• _Aim_
Collect every line of the material below that contains the word "Viewport", copying each line as it appears. Case counts.
>>>
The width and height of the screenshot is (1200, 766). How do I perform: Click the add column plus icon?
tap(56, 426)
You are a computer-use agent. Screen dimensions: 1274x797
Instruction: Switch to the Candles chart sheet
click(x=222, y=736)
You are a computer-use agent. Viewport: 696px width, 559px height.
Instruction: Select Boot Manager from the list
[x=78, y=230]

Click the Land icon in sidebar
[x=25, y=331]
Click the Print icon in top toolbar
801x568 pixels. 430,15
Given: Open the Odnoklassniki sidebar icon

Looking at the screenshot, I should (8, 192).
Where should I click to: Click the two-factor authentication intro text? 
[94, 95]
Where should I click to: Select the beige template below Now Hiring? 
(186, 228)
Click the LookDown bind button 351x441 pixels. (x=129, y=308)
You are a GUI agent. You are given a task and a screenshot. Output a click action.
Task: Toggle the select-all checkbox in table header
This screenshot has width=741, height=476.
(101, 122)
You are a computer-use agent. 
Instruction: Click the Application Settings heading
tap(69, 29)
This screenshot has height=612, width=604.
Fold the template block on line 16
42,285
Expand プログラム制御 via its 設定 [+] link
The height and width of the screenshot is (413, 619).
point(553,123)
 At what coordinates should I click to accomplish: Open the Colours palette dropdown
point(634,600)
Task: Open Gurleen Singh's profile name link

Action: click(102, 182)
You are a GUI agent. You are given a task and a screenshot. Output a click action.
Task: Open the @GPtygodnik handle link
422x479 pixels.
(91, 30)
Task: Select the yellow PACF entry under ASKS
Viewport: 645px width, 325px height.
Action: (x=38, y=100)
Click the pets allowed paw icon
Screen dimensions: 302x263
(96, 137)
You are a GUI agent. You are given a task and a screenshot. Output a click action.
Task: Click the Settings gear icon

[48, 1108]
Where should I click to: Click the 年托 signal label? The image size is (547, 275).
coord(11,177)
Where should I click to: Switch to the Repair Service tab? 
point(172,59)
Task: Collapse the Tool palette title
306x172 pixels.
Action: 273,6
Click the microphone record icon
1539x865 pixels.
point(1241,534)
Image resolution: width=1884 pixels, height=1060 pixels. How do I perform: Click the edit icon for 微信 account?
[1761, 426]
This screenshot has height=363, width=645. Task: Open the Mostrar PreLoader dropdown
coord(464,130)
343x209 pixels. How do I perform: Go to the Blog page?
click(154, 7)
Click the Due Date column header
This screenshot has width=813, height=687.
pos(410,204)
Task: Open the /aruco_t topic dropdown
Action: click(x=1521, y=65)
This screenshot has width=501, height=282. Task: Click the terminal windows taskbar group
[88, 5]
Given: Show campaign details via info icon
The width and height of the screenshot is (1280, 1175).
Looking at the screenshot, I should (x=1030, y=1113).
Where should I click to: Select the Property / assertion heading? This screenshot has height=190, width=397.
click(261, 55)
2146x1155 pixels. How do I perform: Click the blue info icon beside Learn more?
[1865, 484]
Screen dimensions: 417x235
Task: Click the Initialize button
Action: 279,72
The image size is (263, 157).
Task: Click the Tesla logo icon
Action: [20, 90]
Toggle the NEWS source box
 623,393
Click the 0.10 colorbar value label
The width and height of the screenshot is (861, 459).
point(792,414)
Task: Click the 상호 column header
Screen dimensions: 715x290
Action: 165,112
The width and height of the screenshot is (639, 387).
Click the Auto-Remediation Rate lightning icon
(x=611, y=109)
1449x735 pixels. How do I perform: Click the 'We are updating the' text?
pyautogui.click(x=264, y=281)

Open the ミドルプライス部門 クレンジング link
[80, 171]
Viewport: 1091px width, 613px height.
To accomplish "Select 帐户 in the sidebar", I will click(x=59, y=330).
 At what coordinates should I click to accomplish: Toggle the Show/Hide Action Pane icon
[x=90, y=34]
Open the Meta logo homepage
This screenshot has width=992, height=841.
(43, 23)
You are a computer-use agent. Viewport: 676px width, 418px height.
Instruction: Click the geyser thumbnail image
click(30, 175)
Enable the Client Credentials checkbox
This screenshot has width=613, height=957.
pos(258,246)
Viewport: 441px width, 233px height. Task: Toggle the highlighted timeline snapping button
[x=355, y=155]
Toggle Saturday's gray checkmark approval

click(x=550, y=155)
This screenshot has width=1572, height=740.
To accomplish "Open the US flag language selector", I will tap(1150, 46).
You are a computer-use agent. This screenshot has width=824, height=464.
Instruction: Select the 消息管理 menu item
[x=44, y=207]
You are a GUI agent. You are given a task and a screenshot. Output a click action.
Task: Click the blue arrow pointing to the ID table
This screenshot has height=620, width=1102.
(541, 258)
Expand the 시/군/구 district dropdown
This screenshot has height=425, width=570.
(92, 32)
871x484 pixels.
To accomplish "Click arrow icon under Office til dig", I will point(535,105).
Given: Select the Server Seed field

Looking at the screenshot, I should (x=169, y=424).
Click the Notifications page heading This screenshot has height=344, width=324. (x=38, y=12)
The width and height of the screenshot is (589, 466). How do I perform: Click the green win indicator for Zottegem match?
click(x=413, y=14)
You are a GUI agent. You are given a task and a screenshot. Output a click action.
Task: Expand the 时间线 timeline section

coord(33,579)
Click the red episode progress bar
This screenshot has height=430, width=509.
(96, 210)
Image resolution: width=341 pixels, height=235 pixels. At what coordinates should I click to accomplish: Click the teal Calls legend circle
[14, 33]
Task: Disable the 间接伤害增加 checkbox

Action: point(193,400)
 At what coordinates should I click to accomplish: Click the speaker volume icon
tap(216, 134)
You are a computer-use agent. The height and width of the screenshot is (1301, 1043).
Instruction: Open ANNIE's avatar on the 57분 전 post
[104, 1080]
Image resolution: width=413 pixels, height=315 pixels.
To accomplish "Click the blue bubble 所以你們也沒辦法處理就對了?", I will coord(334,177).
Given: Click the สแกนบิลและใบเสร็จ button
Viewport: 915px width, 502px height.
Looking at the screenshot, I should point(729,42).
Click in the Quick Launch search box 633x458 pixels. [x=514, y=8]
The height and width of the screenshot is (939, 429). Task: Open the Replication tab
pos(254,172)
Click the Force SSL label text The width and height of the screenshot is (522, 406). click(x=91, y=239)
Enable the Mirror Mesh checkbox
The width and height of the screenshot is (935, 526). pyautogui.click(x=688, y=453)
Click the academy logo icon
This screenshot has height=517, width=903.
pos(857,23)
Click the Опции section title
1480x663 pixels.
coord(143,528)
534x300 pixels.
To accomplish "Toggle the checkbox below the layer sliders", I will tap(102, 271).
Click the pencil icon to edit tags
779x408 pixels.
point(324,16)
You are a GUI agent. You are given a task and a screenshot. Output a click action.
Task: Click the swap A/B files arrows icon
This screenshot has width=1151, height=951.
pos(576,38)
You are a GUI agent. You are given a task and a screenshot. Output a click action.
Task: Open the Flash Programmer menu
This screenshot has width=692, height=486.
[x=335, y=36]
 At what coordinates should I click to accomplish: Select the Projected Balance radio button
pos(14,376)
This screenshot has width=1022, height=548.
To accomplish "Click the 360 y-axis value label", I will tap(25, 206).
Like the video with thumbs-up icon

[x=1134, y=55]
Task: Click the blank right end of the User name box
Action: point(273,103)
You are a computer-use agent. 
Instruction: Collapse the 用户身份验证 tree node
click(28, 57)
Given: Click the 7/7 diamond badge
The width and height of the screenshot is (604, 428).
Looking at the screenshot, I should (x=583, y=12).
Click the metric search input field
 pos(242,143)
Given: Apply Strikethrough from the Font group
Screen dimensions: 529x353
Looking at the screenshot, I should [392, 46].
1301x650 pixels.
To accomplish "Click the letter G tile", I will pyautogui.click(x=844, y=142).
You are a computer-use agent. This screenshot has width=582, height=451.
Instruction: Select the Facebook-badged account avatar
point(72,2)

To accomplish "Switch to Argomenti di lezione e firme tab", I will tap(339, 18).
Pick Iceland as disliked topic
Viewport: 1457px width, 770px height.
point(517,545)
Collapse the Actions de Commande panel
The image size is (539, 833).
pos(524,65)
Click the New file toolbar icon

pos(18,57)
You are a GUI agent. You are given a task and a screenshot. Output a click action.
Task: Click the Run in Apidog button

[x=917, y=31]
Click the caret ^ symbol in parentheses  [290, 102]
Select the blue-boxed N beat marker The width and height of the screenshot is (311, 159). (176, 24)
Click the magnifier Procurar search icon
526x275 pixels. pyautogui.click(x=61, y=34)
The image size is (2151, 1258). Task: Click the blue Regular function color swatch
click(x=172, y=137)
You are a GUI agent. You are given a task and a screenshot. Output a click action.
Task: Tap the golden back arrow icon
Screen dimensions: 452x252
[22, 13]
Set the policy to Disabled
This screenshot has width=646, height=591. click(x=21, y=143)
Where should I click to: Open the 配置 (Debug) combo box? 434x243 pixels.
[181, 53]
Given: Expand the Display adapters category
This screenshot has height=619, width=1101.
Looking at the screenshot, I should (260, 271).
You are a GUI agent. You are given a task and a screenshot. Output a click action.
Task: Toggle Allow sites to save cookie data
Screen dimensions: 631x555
<<<
• _Exercise solution_
You are a computer-use agent. Viewport: 696px width, 559px height.
Viewport: 645px width, 325px height.
Viewport: 1091px width, 613px height.
You are a computer-use agent. Viewport: 676px width, 418px height.
Viewport: 441px width, 233px height. Task: Toggle the highlighted timeline snapping button
Viewport: 915px width, 502px height.
Viewport: 1457px width, 770px height.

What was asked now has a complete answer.